Start of Record set
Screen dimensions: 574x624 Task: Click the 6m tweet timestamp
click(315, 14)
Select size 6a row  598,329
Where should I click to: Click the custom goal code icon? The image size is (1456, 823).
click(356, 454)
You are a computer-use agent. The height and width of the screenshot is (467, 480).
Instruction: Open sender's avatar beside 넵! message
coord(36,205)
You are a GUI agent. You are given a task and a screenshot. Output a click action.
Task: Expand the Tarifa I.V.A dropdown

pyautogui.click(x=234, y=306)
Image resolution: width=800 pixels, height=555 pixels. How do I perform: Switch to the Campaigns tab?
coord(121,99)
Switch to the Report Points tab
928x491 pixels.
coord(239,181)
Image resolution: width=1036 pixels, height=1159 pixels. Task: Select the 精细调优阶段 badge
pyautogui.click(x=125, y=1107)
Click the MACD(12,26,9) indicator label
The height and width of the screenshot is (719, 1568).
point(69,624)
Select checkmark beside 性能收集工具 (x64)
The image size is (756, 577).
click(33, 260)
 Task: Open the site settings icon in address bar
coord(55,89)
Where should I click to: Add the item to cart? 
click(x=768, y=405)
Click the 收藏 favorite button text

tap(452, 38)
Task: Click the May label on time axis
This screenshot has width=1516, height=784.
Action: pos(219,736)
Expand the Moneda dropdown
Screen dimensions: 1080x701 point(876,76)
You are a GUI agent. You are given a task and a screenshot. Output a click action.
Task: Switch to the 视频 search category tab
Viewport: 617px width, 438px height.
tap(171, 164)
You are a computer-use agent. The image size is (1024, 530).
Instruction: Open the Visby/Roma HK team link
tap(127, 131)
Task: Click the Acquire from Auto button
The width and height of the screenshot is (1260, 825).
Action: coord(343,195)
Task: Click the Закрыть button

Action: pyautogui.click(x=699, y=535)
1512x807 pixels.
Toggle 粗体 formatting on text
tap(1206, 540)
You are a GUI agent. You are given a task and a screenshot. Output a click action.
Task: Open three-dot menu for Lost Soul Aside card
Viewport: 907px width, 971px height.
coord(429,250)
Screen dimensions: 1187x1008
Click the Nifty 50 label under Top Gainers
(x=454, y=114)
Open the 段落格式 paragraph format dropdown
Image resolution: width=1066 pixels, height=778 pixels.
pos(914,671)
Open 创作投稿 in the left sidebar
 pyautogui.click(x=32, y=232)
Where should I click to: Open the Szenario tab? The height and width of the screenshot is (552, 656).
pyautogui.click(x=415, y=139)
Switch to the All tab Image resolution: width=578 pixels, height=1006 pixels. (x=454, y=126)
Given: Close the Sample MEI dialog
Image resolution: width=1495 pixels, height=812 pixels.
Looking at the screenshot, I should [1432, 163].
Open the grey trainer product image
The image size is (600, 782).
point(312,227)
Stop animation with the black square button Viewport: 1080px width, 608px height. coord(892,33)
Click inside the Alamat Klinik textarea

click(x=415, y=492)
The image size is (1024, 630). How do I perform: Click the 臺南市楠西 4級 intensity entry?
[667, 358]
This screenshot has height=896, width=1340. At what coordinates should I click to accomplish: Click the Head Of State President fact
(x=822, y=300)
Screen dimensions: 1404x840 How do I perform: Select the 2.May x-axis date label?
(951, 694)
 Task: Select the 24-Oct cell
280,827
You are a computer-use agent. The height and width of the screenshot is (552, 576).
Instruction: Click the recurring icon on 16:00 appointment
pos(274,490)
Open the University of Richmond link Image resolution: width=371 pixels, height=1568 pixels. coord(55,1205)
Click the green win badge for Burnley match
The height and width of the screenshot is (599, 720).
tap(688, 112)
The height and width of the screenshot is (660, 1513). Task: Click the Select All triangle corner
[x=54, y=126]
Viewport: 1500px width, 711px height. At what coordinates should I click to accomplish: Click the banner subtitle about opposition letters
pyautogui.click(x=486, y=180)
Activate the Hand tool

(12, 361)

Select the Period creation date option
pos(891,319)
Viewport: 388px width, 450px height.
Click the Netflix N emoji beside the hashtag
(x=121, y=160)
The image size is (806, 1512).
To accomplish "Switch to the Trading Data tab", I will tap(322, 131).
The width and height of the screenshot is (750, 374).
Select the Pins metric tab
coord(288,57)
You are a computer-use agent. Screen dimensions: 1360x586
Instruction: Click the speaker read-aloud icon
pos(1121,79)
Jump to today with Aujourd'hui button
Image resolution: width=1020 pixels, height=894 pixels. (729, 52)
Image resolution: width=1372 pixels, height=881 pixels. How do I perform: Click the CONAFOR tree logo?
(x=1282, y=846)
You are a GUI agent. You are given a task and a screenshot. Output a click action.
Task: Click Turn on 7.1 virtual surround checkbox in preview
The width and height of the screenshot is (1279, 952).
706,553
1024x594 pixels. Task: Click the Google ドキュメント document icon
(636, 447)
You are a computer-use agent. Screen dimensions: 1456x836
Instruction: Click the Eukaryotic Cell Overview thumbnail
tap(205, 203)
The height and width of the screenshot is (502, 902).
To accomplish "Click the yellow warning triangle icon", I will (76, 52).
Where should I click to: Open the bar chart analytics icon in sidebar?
End of Record set
Activity => Taking the entries above, restate exactly those lines that fall between the line with "Instruction: Open sender's" and the line with "Task: Click the Acquire from Auto button", keeping both of those lines too.

Your response =>
Instruction: Open sender's avatar beside 넵! message
coord(36,205)
You are a GUI agent. You are given a task and a screenshot. Output a click action.
Task: Expand the Tarifa I.V.A dropdown

pyautogui.click(x=234, y=306)
Image resolution: width=800 pixels, height=555 pixels. How do I perform: Switch to the Campaigns tab?
coord(121,99)
Switch to the Report Points tab
928x491 pixels.
coord(239,181)
Image resolution: width=1036 pixels, height=1159 pixels. Task: Select the 精细调优阶段 badge
pyautogui.click(x=125, y=1107)
Click the MACD(12,26,9) indicator label
The height and width of the screenshot is (719, 1568).
point(69,624)
Select checkmark beside 性能收集工具 (x64)
The image size is (756, 577).
click(33, 260)
 Task: Open the site settings icon in address bar
coord(55,89)
Where should I click to: Add the item to cart? 
click(x=768, y=405)
Click the 收藏 favorite button text

tap(452, 38)
Task: Click the May label on time axis
This screenshot has width=1516, height=784.
Action: pos(219,736)
Expand the Moneda dropdown
Screen dimensions: 1080x701 point(876,76)
You are a GUI agent. You are given a task and a screenshot. Output a click action.
Task: Switch to the 视频 search category tab
Viewport: 617px width, 438px height.
tap(171, 164)
You are a computer-use agent. The image size is (1024, 530).
Instruction: Open the Visby/Roma HK team link
tap(127, 131)
Task: Click the Acquire from Auto button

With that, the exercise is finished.